Berechtigte Annahme komplexer Ordnungsprinzipien

Mit der systemischen Begrifflichkeit der Wesensglieder ist einerseits die Brücke geschlagen zur aristotelischen Elementenlehre, die die Aggregatzustände konsequent mit den Naturreichen (Mineral, Pflanze, Tier, Mensch) verbindet. Andererseits kann dadurch auch ein konkreter Bezug hergestellt werden zur heutigen Faktenfülle naturwissenschaftlicher Forschungen als Grundlage für ein ganzheitliches Bild des Menschen, der sich in Körper, Seele und Geist gliedert (vgl. Anthroposophische Menschenkunde: Denken, Fühlen und Wollen und Leib, Seele und Geist).

Steiners Vorgehensweise, übergeordnete Begriffe zu bilden, wird untermauert von Annahmen aus der Systemforschung, die längst von höheren, vernetzten Formgebern und Prozessgestaltern ausgeht, die sie entweder entdeckt oder hypothetisch angenommen hat: Man verwendet den Begriff „Feld“1 oder spricht von „intraorganischen Ordnungsmustern“ aus der mathematisch-geometrischen Symmetrie und Asymmetrie, die sich nicht mithilfe der darwinistischen Paradigmen von Selektion, Mutation und Anpassung erklären lassen.2 Auch die Frage nach der Symmetrie als einem universalen Kausalprinzip gehört hierher.

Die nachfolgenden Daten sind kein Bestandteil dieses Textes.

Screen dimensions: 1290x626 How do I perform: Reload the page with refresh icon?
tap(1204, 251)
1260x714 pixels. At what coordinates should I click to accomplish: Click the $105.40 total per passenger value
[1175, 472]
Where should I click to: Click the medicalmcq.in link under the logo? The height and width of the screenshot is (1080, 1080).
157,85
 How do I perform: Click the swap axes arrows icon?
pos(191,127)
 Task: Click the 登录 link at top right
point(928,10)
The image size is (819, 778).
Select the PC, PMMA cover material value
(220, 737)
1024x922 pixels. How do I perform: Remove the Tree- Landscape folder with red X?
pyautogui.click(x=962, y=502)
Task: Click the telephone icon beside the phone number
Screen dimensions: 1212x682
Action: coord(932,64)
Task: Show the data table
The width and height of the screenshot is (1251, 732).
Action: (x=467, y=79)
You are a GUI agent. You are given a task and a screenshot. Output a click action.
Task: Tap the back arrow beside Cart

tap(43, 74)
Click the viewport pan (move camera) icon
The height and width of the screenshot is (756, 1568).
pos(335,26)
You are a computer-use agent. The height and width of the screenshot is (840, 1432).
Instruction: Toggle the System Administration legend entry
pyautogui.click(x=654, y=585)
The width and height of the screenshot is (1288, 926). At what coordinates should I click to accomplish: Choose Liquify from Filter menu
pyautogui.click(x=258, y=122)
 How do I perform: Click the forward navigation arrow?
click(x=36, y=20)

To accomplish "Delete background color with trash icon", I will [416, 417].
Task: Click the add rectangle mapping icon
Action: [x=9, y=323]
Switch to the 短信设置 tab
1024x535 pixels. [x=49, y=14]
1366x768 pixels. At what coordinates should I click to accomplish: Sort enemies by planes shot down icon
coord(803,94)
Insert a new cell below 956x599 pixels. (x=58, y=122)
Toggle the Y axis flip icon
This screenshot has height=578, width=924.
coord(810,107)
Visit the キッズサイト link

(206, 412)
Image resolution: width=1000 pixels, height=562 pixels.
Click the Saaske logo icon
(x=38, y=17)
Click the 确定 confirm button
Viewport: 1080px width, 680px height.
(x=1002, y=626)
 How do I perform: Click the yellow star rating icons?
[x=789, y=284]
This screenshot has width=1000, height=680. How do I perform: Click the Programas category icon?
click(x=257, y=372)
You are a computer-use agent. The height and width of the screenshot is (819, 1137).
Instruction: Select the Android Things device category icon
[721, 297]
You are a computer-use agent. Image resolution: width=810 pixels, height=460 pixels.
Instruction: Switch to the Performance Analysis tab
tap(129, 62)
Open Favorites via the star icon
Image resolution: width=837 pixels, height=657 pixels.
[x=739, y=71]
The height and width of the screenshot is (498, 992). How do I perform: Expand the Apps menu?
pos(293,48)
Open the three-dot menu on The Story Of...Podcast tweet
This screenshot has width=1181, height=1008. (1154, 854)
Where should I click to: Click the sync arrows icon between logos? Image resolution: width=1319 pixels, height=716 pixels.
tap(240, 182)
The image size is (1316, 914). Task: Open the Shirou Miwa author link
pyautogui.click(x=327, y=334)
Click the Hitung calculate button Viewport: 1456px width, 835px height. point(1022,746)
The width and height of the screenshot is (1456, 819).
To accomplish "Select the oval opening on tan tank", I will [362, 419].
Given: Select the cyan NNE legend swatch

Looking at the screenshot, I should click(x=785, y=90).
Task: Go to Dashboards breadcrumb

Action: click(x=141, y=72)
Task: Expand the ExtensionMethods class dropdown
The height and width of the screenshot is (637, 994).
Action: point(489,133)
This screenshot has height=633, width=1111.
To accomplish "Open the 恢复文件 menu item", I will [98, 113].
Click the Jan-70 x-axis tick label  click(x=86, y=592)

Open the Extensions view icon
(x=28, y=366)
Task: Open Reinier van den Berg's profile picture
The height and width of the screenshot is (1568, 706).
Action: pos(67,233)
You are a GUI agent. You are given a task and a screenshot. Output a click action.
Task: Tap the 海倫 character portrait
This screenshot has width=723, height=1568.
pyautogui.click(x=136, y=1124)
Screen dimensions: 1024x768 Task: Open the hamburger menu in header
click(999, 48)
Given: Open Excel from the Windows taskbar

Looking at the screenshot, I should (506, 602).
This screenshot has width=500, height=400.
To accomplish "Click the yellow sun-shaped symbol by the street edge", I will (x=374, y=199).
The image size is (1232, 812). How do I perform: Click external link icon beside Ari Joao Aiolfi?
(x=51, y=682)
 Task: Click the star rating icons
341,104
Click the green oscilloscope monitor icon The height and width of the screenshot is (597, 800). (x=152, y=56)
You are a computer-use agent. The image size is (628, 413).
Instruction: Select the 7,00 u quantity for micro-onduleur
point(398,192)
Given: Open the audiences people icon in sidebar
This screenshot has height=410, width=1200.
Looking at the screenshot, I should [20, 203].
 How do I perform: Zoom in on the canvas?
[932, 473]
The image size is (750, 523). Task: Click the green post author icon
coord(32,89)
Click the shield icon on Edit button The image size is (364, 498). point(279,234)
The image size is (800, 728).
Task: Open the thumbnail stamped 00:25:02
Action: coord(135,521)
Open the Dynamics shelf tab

All diese Überlegungen und Forschungen besagen, dass es letztlich Gedanken, Gesetze, übergreifende Gesetzeszusammenhänge sind, die sich in den Ordnungen und Wandlungen der Evolution abbilden bzw. diese vorantreiben.

Interessant sind in diesem Zusammenhang auch die derzeit oft gebrauchten Begriffe der Autoregulation, Selbstregulation oder Selbstheilung (vgl. Krankheit: Krankheit als Erkenntnisweg der Natur). Die Wesensgliederdiagnostik kann diese Begriffe mit einem differenzierten Inhalt füllen und dieses Selbst (griechisch: autos) in seinen körperlichen, seelischen und geistigen Ausdrucks- und Funktionsweisen beschreiben.3

Vgl. Einleitung „Anthroposophische Arzneitherapie für Ärzte und Apotheker“, Loseblattsammlung mit 4. Aktualisierungslieferung. Wissenschaftliche Verlagsgesellschaft, Stuttgart 2012

  1. Rudolf Steiner, Ita Wegman, Grundlegendes für eine Erweiterung der Heilkunst nach geisteswissenschaftlichen Erkenntnissen. GA 37, Rudolf Steiner Verlag, Dornach.
  2. Rupert Sheldrake, The presence of the past. Morphic resonance and the habits of nature. Hammersmith, UK 1988.
  3. Antonio Lima-de-Faria, Evolution without Selection. Form and Function by Autoevolution. New York 1988.
  4. Werner Hahn/ Peter Weibel (Hrsg.), Evolutionäre Symmetrietheorie. Selbstorganisation und dynamische Systeme. Stuttgart 1996.